Exporte sind dann genehmigungspflichtig, wenn das Exportgut bestimmte technische Produkteigenschaften aufweist. Es kommt hier also darauf an, was geliefert wird. Unter Güterprüfung versteht man die Recherche, ob das Exportgut gelistet ist und somit eine Genehmigung beantragt bzw. genutzt werden muss. Genehmigungspflichten können für Lieferungen in alle Länder außerhalb der EU entstehen, in seltenen Fällen auch für Verbringungen innerhalb der EU.

Wichtig: der Güterbegriff umfasst neben Waren auch Software und Technologie, sowie die Bereitstellung von technischer Unterstützung.

Diese Stichworte werden im Zusammenhang mit der Güterprüfung auch noch verwendet:

  • Dual-Use Prüfung
  • Güterklassifizierung
  • Artikelbewertung
  • Unterlagencodierung
  • Artikelklassifizierung

Warum muss die Güterprüfung durchgeführt werden?
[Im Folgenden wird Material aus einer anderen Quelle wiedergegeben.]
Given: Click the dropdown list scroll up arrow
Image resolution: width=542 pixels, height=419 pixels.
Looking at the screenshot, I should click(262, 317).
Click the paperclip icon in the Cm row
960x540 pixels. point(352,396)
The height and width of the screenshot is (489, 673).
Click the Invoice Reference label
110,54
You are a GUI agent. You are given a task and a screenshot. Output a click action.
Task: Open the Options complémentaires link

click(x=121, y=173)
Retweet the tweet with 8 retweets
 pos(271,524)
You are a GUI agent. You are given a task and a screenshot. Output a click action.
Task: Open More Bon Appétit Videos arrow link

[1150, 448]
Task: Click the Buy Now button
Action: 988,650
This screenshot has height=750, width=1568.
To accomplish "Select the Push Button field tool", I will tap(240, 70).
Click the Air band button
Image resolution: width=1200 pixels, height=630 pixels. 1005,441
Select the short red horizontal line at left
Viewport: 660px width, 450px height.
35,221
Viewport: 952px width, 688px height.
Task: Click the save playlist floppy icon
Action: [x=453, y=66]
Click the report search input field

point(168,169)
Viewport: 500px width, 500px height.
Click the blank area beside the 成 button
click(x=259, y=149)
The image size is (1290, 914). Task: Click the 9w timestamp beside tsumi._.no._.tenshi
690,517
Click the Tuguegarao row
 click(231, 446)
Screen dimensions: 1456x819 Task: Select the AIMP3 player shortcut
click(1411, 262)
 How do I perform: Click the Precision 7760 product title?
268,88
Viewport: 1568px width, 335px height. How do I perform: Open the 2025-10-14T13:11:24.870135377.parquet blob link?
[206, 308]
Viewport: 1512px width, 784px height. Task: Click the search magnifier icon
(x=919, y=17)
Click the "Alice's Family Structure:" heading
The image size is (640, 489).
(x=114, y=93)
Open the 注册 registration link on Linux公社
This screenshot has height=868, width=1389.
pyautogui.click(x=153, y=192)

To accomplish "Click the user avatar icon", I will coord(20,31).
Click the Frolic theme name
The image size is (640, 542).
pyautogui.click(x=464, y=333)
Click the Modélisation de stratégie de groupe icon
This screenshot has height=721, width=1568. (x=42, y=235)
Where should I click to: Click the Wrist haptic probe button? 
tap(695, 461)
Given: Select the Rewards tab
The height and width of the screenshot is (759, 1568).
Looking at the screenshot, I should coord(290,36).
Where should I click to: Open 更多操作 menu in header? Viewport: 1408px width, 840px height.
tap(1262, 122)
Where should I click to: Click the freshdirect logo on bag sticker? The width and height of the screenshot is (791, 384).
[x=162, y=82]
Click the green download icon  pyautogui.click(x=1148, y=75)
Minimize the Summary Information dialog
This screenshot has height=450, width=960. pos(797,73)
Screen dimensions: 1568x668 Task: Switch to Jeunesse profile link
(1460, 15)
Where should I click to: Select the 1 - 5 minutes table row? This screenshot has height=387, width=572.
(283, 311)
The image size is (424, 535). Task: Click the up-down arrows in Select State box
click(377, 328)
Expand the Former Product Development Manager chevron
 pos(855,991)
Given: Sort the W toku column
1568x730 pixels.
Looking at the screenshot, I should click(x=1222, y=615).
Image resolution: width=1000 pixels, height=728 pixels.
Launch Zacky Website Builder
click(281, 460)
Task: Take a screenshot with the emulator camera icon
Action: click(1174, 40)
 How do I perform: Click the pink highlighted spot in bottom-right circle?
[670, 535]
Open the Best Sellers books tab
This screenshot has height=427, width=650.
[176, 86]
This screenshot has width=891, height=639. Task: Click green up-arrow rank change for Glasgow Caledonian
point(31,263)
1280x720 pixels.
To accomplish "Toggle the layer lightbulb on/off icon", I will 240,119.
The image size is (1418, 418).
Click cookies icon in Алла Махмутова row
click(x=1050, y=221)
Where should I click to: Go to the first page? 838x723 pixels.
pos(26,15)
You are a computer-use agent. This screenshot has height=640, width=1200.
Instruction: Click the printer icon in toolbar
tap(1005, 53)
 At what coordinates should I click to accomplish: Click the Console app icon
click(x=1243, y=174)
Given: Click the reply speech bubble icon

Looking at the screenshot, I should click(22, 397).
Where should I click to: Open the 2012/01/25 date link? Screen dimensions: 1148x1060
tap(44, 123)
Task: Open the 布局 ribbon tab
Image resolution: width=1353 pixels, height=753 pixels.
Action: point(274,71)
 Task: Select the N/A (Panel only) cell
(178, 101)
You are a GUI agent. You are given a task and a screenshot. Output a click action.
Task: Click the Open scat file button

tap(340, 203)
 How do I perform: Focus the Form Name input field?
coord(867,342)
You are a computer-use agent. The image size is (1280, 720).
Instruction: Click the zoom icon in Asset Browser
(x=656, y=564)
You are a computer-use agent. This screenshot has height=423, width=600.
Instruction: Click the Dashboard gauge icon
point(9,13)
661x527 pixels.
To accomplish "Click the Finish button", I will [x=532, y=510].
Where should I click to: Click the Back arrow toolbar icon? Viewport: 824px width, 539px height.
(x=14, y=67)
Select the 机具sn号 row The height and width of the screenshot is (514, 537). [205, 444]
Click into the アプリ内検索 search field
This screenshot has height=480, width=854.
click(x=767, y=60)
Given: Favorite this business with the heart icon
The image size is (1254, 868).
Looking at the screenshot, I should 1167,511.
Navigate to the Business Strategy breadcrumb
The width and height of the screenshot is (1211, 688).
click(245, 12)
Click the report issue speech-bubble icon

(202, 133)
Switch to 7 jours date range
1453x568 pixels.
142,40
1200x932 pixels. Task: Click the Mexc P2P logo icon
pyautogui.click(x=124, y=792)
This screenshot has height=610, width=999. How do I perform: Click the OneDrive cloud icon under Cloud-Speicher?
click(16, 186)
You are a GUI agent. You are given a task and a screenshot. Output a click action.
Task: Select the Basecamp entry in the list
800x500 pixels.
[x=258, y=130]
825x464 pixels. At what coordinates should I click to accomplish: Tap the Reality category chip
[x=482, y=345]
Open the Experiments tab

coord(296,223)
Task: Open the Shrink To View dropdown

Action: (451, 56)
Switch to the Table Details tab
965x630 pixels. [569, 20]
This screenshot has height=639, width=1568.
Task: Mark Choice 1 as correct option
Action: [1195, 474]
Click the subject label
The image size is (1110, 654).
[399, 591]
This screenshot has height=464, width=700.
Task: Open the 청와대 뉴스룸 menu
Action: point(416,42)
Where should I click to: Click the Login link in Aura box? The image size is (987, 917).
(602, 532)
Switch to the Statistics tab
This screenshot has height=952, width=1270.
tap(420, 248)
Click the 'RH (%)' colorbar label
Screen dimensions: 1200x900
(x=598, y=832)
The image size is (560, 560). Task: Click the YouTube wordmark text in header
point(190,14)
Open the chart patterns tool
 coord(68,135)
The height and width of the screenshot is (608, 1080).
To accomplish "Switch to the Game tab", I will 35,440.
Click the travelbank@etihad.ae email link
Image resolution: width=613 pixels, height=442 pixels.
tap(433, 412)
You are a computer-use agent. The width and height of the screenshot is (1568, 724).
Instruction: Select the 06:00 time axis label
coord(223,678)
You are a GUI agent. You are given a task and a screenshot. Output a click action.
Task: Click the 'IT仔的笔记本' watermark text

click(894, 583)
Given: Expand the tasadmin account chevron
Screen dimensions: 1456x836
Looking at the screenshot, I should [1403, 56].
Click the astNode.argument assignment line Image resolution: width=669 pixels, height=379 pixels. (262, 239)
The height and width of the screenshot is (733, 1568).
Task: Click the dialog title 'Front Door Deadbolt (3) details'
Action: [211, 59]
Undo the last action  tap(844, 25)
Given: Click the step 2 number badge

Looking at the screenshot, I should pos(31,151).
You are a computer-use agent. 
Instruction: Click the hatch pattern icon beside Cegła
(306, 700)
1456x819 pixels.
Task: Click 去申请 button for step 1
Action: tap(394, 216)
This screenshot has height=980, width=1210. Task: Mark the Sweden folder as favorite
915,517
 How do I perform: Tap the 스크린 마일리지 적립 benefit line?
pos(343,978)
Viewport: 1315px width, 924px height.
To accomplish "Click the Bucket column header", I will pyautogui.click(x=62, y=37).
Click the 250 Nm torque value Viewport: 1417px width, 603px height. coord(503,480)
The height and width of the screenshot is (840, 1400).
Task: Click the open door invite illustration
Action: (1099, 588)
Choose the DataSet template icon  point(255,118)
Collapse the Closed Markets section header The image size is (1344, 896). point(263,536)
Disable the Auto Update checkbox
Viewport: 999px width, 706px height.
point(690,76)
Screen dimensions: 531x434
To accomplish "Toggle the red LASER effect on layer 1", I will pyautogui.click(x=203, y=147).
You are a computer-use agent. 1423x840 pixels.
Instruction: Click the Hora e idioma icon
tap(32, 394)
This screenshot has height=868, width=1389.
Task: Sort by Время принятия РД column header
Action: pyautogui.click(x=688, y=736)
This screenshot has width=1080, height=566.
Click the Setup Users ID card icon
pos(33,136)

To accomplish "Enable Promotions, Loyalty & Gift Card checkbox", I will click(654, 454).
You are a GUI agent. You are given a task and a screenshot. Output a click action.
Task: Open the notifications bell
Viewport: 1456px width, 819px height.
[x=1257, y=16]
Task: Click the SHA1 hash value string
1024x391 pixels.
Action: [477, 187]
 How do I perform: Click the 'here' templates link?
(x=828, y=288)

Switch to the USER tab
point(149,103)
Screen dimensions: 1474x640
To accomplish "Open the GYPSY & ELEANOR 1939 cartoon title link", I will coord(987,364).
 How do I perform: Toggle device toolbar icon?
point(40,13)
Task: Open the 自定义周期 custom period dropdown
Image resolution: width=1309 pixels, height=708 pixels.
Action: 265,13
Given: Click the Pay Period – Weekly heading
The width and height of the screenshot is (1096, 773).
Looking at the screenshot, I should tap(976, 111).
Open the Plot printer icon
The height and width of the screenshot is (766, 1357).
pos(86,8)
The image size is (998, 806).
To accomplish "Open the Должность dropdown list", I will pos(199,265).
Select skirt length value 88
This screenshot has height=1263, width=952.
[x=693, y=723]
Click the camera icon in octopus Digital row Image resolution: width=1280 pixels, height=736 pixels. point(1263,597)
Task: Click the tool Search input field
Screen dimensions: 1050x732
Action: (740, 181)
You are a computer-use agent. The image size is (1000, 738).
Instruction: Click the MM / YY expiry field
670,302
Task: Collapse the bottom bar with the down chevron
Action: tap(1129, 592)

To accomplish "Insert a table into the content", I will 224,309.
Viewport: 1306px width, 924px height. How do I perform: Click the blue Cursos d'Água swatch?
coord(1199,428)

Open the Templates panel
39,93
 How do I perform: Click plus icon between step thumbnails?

Im Außenwirtschaftsverkehr gilt sowohl auf nationaler als auch auf europäischer Ebene zunächst der Grundsatz des freien Warenverkehrs. Beschränkungen und Anordnungen von Handlungspflichten sind jedoch möglich, wenn dies zur Wahrung bestimmter höherrangiger Schutzgüter erforderlich ist. Zentrales Ziel ist, eine Bedrohung Deutschlands oder seiner Bündnispartner durch konventionelle Waffen und Massenvernichtungswaffen zu verhindern. Auch sollen deutsche Exporte in Krisengebieten weder konfliktverstärkend wirken noch zur internen Repression oder anderen schwerwiegenden Menschenrechtsverletzungen beitragen. Durch ihre Einbindung in internationale Gremien verpflichtet sich die Bundesrepublik Deutschland zudem, die auswärtigen Beziehungen nicht durch kritische Exporte zu belasten. Nicht zuletzt dienen Exportkontrollen der Durchsetzung von Embargo-Beschlüssen des Sicherheitsrats der Vereinten Nationen und Umsetzung der EU-Embargoverordnungen.

Welche Rechtsgrundlagen liegen zu Grunde? Wo muss geprüft werden?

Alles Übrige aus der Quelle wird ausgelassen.